Charles Ebikeme writes about the frighteningly big Asian tiger mosquito for Australian Science. They’re big for good reason too as they’re rapidly driving the native American mosquito to extinction. Oh, also, males Asian tiger mosquito mate with females mosquitoes of other species. Cool and gross at the same time.

Invasion of the Asian tiger mosquito
Sometime during that glorious decade known as the 1980s, a shipment landed in Houston, Texas. A shipment carrying more than its cargo. The point of origin was Japan. The shipment was used tires. The payload was Asian tiger mosquitoes.

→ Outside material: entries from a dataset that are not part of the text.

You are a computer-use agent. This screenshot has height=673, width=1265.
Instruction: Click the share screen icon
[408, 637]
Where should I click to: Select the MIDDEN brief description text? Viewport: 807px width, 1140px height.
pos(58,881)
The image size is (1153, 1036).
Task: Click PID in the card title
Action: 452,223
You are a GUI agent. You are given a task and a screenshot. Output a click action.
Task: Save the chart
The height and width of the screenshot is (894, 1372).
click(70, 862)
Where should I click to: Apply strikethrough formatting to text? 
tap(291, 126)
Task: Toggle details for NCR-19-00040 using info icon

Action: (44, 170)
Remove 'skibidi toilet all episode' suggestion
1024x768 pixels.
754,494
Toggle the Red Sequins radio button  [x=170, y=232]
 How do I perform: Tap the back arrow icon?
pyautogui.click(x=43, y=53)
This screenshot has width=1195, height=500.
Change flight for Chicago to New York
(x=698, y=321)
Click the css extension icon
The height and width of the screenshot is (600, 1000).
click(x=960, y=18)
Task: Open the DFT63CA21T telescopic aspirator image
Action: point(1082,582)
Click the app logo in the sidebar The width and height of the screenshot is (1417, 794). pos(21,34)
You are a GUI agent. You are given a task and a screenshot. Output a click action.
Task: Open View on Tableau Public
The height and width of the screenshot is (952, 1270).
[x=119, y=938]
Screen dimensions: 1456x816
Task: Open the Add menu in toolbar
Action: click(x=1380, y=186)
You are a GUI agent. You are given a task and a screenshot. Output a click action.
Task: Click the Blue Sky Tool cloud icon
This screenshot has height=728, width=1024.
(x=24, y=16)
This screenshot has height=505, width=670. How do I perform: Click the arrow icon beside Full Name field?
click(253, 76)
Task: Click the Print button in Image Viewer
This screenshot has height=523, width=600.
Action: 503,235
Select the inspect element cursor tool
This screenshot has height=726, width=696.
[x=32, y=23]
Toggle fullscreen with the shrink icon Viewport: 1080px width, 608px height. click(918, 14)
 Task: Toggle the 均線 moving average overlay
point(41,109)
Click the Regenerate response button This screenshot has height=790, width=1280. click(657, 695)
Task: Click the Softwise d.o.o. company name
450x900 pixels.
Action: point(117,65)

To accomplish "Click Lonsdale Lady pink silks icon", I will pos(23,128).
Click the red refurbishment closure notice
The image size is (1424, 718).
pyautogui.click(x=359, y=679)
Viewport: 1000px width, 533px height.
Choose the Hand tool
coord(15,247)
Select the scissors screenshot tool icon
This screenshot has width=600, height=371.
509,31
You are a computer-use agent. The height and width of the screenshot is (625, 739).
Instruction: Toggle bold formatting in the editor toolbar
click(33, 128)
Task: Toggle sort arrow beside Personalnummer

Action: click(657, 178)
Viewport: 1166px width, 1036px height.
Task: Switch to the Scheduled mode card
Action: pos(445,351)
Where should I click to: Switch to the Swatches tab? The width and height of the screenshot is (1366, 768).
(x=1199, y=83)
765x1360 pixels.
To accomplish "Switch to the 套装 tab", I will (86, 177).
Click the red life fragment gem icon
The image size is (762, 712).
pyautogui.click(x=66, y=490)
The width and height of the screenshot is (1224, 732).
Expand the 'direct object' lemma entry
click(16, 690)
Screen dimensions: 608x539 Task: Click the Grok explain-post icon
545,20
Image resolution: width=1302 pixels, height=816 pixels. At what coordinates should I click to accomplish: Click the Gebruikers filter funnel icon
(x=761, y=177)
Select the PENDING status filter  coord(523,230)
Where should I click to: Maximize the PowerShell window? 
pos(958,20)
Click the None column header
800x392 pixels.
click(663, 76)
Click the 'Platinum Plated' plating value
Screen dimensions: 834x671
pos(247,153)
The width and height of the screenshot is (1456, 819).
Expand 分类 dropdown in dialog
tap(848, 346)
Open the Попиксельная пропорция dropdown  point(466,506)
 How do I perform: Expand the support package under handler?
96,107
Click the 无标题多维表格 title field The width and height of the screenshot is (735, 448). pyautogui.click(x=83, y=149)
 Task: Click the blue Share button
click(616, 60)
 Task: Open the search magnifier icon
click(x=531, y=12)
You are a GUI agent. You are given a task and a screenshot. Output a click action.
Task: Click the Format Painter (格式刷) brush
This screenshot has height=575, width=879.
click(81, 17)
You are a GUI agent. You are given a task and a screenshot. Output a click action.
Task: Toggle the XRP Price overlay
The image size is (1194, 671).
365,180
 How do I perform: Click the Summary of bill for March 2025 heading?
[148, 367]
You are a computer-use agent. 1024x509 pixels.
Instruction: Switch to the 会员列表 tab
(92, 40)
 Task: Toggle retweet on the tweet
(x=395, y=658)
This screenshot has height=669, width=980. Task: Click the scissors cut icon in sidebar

Men like sports, women like shopping. We’ve all heard about those seemingly sex-linked differences. And in recent times, many neuro-ahem-scientists have investigated whether those differences can be traced back to our brains, prompting a variety of sensationalistic articles by the Daily Mail. In Spark Magazine, Rebecca Debnath takes a critical look at “neurosexism.”

A Case of “Neurosexism”
Men don’t talk about feelings and women aren’t good at maths. Right? “Men and women are fundamentally different”. It is likely that you will have encountered some variation of this concept in your lifetime. It is even more likely that you will have done so several times. A host of bestselling popular science books such as “Men are from Mars, Women are from Venus” and “Why men don’t listen and women can’t read maps” highlight and explain such sex-linked differences by suggesting that men and women have different neurologically hardwiring.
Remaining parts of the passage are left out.